Where's The Beet?

How big-name chefs are shrinking their customers' carnivore quota

  • Tom Schierlitz for TIME

    It's weird how hard you have to try to not eat a lot of meat. Your French toast comes with a side of bacon; chicken is dumped on your salad; protein is the first dinner item you consider when shopping and the only one when pairing wine. Raising, slaughtering and butchering animals might be a lot of work, but eating meat is supereasy these days. According to one academic's crunching of U.S. Department of Agriculture data, the average American over a lifetime consumes 21,000 animals — many, I presume, kind of by accident.

    Some chefs are trying to lower that number. Not by making their restaurants vegetarian but by reducing the role of protein to what it had been before it got so damn cheap. Houses and cars cost 14 times what they did 50 years ago, while the price of chicken hasn't even doubled, because factory farming has become so efficient. That helps explain why we eat 150 times as many chickens a year as we did 80 years ago. "I grew up on a farm in Austria. We had meat once a week. A Wiener schnitzel was a special-occasion thing," says Spago's Wolfgang Puck. Puck is not the only big-name chef alarmed by our current state of carnivorous gluttony. "I don't understand how it's cheaper to buy a whole steak at the Price Club than spinach," says José Andrés, the acclaimed Spanish chef who has restaurants in Los Angeles and Washington. "How did that happen?"

    The reason Andrés, Puck and others are moving animal protein away from the center of the plate isn't just that doing so benefits our health and the environment (meat production creates a lot of greenhouse gases); it's also that a big hunk of meat can be boring to cook — and boring to eat. "I've always been the kind of guy who, after four bites of a big steak, I'm tired of it," says Mario Batali, whose new cookbook, Molto Gusto, argues for the use of meat almost as a spice, cut into small pieces in pastas, pizzas, rice dishes and vegetables.
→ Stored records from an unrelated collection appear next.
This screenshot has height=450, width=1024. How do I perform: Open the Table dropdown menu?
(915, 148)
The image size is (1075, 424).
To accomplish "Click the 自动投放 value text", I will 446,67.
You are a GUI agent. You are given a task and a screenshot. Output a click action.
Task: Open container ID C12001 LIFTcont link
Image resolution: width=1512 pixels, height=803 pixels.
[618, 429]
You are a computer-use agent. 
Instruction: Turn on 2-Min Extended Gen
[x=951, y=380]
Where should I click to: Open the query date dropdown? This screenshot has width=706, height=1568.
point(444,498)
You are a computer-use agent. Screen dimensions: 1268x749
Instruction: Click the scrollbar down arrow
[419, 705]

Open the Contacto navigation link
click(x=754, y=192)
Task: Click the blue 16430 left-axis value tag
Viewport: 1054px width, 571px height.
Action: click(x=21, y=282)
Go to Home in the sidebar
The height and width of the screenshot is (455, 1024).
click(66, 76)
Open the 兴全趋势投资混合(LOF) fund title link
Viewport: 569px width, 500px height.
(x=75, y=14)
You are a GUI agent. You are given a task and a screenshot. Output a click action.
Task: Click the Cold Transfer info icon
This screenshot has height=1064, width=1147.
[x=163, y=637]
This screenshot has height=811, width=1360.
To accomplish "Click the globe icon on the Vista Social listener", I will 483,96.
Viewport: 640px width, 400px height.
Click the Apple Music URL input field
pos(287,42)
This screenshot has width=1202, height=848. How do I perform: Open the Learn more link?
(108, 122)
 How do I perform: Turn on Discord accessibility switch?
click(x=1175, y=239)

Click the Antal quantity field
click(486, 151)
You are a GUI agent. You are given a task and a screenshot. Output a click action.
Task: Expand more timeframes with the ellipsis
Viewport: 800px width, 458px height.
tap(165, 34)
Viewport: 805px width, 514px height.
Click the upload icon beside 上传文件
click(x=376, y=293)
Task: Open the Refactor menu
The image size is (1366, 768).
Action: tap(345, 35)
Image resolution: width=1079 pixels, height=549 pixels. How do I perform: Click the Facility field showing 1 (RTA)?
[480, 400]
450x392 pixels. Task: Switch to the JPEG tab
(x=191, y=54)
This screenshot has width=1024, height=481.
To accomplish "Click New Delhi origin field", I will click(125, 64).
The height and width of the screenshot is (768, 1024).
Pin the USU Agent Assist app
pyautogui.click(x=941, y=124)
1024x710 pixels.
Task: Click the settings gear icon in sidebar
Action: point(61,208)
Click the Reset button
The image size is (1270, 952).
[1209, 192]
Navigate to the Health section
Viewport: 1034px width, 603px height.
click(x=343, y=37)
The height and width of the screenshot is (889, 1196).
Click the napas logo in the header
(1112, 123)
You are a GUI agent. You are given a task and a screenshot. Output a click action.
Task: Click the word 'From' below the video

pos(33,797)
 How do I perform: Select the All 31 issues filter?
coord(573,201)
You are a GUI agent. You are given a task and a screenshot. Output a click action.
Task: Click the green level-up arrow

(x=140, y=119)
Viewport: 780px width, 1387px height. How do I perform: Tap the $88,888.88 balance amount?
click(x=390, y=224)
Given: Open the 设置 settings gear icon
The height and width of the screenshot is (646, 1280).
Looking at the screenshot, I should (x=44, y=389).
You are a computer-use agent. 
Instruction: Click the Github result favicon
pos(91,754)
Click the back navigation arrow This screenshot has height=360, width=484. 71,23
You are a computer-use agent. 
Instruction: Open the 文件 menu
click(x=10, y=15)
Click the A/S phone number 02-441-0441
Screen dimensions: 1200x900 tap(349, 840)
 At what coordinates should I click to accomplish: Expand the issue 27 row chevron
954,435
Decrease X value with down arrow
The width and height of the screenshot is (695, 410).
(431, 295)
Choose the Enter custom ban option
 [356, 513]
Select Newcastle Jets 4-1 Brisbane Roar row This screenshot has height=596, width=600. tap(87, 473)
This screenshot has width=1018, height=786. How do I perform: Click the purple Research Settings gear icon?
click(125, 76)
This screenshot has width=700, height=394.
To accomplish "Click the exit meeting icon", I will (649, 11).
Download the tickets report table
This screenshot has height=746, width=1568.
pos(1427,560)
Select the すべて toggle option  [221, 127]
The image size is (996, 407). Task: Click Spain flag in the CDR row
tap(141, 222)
    All 15 of Batali's restaurants serve extra vegetarian options on Meatless Monday, an offshoot of the partial-vegetarianism movement that is spreading across the country (see story on page 53); he's also getting ready to open a small vegetarian restaurant in New York City.

    While Mediterranean (as well as Asian) cooking is inherently less meat-focused than American cuisine, Batali says he's had no trouble getting his customers to change their thinking. "When ramps come in, more than half of our customers order pasta with ramps. We've been able to train them to appreciate it," he says of the wild leek that in recent years has become an early-spring favorite among foodies. "If we can make customers appreciate the fleeting nature of vegetables, they may jump on vegetables more quickly."

    In addition to talking up their nonmeat ingredients, some chefs are using small-plate dining, with more courses, to avoid filling one big plate with meat. "Our protein portions are smaller than those of restaurants like this 10 years ago," says Quinn Hatfield of Hatfield's in Los Angeles. "The hard part of that is when someone says, 'I'll have the halibut,' and it's not a 6-oz. portion of halibut — it's a 4-oz. piece. That can be hard."

    But it's starting to get easier. At Andrés' Los Angeles tapas restaurant, the Bazaar, two of his five best-selling items are spinach and asparagus. "I love meat, but it's boring," says Andrés, who is no vegetarian. This is a guy who likes to eat baby pigs and tiny lambs. "Our brain, our body craves fat. We cannot help it. That's why a kid will eat a hot dog quicker than a piece of broccoli."